Only the lines below between the ones containing "This screenshot has width=591, height=374." and "Given: Click the bold $81.86 / day value", inclusive, are to be reproduced, each exactly as it stands.

········

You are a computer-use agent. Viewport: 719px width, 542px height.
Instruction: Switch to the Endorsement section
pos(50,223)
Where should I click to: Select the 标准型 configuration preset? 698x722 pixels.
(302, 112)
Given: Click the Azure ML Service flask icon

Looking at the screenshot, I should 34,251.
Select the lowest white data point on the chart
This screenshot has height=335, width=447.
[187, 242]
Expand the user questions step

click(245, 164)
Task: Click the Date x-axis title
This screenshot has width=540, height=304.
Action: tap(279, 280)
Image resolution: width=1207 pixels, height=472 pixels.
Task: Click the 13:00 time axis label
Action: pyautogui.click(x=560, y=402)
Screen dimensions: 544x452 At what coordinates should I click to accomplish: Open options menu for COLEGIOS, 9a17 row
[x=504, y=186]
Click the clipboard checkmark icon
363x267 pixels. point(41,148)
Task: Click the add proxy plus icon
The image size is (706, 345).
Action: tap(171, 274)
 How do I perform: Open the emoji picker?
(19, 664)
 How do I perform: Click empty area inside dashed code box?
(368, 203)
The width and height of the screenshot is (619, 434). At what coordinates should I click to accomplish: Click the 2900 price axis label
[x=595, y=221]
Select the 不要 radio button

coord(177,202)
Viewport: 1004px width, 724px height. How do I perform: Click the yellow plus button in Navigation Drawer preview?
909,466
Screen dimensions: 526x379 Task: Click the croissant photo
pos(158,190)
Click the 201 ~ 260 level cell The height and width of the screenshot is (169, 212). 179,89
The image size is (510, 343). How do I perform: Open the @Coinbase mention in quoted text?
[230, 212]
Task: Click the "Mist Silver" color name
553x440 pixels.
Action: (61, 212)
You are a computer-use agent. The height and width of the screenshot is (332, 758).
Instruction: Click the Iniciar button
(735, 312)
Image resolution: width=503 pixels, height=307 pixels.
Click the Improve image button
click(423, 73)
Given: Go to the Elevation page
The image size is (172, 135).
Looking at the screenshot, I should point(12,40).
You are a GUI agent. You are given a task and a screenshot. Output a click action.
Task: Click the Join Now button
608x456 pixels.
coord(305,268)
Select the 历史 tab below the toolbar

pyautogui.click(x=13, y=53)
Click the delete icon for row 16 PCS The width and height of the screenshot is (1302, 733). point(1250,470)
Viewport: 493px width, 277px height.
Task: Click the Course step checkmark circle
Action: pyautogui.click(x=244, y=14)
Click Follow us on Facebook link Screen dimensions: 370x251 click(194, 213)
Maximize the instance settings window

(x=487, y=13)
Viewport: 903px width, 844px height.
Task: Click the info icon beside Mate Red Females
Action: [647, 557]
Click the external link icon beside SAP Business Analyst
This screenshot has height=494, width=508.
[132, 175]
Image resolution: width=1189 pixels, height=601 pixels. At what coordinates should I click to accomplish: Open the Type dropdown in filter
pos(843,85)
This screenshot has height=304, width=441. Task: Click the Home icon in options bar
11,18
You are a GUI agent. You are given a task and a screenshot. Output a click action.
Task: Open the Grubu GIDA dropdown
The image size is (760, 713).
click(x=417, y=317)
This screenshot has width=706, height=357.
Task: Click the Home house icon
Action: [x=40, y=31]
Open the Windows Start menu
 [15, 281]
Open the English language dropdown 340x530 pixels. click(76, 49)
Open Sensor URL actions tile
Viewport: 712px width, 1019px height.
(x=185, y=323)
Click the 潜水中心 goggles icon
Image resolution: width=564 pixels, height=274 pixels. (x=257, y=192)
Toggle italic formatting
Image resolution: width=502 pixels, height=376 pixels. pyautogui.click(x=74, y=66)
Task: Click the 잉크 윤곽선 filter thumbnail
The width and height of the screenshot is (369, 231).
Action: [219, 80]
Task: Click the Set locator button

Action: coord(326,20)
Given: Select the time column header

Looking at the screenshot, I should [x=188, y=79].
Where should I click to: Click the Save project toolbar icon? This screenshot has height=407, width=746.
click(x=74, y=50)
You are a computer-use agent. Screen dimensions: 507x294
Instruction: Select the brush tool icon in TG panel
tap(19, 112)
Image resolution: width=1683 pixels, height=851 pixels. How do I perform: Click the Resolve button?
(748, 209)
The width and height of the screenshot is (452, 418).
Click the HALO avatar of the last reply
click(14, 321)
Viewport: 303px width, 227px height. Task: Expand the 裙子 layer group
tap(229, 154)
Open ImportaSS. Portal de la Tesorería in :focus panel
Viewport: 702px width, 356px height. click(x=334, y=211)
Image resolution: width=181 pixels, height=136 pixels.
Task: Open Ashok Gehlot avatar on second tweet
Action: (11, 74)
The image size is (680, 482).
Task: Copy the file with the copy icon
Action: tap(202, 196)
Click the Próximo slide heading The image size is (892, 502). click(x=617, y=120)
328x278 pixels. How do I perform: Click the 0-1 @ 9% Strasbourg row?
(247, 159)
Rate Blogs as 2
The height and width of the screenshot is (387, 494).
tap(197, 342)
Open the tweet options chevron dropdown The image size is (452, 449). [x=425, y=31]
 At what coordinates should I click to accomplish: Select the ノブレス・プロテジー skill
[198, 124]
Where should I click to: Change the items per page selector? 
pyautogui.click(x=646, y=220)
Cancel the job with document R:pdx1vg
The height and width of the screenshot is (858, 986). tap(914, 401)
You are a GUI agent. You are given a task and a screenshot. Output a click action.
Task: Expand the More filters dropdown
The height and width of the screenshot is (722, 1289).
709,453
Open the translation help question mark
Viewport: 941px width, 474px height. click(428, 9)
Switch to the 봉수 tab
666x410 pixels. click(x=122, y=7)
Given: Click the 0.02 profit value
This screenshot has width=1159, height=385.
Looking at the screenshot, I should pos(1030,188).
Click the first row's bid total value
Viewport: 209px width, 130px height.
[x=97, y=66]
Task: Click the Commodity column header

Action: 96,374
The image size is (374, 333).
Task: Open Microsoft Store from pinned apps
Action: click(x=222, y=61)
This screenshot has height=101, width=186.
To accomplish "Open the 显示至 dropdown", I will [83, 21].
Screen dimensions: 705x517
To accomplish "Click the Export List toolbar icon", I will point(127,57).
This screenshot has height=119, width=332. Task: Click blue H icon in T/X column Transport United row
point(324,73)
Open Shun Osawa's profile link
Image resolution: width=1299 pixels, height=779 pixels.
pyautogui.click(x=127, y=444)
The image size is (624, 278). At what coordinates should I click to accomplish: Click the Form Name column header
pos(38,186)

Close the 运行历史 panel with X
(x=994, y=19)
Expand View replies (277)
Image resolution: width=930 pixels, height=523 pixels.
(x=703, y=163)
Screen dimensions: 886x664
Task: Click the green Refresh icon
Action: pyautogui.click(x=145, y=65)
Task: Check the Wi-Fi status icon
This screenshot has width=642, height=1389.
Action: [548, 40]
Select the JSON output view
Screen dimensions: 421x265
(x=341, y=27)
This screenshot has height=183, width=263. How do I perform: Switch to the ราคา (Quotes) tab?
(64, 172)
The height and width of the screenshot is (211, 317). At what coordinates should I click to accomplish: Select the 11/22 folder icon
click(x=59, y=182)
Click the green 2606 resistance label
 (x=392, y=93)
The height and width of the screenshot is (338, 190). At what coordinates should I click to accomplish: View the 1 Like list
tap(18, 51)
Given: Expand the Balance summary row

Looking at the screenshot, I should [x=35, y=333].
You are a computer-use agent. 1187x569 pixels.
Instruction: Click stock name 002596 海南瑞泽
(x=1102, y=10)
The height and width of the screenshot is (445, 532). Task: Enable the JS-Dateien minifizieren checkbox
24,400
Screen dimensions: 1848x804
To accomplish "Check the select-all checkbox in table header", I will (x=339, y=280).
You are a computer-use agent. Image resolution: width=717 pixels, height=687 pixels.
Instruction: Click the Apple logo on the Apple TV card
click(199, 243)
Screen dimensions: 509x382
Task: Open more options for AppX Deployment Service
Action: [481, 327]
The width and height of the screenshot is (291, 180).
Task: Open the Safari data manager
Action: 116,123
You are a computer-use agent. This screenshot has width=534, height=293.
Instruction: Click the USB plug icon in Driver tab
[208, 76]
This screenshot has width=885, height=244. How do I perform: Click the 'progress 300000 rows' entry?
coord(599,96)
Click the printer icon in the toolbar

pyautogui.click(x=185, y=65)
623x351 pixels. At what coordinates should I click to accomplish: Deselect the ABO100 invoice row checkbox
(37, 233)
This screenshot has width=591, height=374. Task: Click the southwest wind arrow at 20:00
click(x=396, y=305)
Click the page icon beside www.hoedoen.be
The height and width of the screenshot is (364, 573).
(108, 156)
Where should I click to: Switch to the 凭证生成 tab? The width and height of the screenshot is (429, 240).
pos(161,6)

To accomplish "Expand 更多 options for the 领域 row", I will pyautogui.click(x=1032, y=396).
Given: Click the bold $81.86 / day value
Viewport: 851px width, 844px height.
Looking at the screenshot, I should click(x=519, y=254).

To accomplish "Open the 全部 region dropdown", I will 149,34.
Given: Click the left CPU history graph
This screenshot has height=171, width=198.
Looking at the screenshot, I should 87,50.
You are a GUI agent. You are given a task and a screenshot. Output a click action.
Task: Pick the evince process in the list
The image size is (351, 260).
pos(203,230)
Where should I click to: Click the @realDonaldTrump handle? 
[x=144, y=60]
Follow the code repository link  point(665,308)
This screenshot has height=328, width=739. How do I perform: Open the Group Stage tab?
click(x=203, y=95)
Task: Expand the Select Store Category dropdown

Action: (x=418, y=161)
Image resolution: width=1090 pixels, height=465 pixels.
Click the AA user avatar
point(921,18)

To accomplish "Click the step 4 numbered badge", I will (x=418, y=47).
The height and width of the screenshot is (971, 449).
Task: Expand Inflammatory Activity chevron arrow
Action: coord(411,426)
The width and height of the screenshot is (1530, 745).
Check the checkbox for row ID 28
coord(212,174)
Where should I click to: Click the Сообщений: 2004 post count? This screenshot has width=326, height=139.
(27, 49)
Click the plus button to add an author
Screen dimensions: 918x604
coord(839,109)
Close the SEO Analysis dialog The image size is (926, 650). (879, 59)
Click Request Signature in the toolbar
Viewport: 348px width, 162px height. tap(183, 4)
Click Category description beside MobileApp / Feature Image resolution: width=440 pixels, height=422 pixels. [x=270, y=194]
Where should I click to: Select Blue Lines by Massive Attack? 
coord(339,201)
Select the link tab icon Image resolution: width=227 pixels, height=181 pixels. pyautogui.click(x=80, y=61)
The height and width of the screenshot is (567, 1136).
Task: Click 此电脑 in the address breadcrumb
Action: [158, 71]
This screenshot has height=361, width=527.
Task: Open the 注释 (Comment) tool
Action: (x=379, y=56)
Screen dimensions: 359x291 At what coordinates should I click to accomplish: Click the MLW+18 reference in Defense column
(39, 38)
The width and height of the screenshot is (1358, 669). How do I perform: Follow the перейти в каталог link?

········

- [EXERCISE RESPONSE]:
This screenshot has width=591, height=374. Task: Click the southwest wind arrow at 20:00
click(x=396, y=305)
Click the page icon beside www.hoedoen.be
The height and width of the screenshot is (364, 573).
(108, 156)
Where should I click to: Switch to the 凭证生成 tab? The width and height of the screenshot is (429, 240).
pos(161,6)

To accomplish "Expand 更多 options for the 领域 row", I will pyautogui.click(x=1032, y=396).
Given: Click the bold $81.86 / day value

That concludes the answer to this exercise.